Another thing you might find usefull is a Mix-In class, which uses multiple inheritance. If you want to "add features" to a class, you inherit from another class that provides that feature. For instance, let's say you have your ShipEngine class. It does everything a ShipEngine needs to do, and since you inherited it from ShipPart, it also fits nicely into a list of ShipParts. But now you need to be able to move it around the screen with a mouse. You can make another class or two called ClickableObject and maybe DraggableObject. Those classes handle all the "mouse stuph". If you want, oh, say, a clickable ShipEngine, you do this:

class ShipEngine: public ShipPart, public ClickableObject {...}

That sort of thing. I've used this technique in my game for objects with different major features. An example might look like:

LifeObject - anything that has health, hitpoints, and can be damaged, including the player, enemies, and barriers which can be destroyed with weapons.

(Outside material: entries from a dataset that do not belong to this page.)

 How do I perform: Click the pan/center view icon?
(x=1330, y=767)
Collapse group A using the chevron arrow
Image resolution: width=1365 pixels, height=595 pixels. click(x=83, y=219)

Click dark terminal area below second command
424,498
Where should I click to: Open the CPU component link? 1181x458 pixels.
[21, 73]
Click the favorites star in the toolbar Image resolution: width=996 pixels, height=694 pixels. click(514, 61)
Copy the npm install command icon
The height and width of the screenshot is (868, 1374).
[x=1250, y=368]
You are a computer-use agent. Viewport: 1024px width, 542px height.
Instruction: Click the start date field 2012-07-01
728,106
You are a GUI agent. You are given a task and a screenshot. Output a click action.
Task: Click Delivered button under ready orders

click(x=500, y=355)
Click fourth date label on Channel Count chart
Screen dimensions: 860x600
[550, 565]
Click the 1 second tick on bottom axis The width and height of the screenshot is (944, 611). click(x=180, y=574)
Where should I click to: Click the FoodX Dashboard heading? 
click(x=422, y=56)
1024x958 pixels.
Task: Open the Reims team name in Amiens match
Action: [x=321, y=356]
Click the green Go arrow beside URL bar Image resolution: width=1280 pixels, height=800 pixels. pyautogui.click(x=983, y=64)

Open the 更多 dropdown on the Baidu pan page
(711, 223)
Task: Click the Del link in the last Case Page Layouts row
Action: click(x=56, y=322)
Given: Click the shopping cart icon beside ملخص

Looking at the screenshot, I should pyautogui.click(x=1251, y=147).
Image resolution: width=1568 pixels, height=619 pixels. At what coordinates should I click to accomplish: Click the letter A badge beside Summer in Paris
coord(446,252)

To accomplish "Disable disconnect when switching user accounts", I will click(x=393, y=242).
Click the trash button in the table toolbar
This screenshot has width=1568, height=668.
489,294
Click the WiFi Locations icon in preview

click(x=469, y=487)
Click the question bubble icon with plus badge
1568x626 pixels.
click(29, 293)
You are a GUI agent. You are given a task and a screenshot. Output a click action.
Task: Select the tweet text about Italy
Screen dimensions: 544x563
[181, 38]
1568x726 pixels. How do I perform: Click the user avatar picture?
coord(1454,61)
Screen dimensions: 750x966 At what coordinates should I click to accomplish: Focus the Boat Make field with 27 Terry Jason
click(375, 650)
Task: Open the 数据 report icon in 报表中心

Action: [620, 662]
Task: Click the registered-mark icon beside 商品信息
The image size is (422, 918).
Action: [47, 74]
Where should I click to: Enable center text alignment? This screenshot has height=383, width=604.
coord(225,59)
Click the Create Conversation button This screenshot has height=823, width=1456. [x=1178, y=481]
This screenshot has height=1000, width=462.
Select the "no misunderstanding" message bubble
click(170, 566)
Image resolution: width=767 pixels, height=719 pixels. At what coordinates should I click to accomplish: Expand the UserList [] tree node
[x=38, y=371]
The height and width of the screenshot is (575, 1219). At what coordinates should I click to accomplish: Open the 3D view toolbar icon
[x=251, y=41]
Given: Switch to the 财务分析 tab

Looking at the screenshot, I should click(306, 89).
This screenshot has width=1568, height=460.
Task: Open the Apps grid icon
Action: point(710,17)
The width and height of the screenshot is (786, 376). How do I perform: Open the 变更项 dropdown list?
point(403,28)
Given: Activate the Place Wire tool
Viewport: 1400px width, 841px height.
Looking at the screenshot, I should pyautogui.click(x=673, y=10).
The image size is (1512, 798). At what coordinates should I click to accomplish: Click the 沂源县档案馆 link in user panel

MovingObject - anything that moves, obviously.

CollisionObject - anything that needs polygon-based collision detection

PollingObject - any object that needs to be updated with time.

So when i create a Player class, it goes like this:

class Player: public MovingObject, public CollisionObject, public PollingObject, public LifeObject {...}

That's just an example, but it shows the idea. Hope that helps.
Thanks, I've got it working now. All the components are derived from CComponent, and they all get the same functions for being dragged/rotated/placed by the mouse.